Stored items
◆ ◆ ◆ ◆ ◆

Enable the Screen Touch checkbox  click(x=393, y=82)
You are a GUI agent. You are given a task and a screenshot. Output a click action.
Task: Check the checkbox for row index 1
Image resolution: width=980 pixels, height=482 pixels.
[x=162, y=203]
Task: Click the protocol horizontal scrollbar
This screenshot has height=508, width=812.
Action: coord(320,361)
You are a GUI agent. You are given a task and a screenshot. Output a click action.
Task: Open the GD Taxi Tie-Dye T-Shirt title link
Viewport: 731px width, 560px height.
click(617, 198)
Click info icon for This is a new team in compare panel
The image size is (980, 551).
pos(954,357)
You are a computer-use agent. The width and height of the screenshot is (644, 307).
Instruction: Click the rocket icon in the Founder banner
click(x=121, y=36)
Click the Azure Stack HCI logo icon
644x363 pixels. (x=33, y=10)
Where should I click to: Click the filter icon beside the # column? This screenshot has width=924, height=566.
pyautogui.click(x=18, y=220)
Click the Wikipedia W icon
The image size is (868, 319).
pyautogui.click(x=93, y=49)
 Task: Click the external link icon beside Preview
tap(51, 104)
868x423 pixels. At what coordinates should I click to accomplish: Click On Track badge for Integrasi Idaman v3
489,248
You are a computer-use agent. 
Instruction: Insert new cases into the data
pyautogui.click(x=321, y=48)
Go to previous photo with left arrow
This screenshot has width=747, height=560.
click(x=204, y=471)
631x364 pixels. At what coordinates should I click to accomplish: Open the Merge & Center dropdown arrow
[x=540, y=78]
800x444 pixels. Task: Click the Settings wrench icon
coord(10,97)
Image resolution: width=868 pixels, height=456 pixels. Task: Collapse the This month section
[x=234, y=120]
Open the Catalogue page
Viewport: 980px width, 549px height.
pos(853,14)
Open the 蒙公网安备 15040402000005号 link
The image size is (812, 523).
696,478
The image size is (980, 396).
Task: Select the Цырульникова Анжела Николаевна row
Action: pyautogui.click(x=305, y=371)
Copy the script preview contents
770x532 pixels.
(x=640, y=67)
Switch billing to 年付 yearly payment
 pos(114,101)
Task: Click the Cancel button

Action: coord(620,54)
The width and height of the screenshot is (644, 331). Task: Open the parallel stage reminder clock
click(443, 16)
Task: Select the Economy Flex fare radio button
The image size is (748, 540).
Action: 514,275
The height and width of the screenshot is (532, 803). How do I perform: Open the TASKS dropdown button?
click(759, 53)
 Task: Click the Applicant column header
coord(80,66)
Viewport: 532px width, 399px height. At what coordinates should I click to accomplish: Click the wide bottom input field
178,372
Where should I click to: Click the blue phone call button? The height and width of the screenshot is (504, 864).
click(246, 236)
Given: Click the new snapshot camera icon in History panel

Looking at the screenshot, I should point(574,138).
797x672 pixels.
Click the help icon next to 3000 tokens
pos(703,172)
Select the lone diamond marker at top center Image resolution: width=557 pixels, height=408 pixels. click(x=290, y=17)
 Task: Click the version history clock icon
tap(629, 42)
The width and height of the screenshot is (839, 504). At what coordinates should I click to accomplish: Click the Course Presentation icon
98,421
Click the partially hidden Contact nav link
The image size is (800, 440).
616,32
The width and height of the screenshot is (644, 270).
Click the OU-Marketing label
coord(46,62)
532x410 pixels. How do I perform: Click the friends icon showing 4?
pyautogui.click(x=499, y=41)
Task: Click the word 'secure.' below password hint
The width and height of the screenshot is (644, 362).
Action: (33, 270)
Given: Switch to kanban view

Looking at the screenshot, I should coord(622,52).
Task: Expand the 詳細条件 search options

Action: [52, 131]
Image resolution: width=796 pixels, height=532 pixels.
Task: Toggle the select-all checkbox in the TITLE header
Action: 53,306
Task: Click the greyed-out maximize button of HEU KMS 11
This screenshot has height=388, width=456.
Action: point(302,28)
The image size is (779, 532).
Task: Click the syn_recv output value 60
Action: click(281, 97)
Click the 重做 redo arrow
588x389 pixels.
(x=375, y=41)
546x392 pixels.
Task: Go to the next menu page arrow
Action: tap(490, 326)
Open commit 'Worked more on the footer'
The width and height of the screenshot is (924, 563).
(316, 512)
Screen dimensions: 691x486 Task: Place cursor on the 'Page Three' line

◆ ◆ ◆ ◆ ◆

▸ **TASK REQUIREMENTS**
Start at the first line of the entries and stop at the line that contains "Task: Click the protocol horizontal scrollbar". Repeat every line in that span exactly, and nothing beyond it.

▸ **RESULT**
Enable the Screen Touch checkbox  click(x=393, y=82)
You are a GUI agent. You are given a task and a screenshot. Output a click action.
Task: Check the checkbox for row index 1
Image resolution: width=980 pixels, height=482 pixels.
[x=162, y=203]
Task: Click the protocol horizontal scrollbar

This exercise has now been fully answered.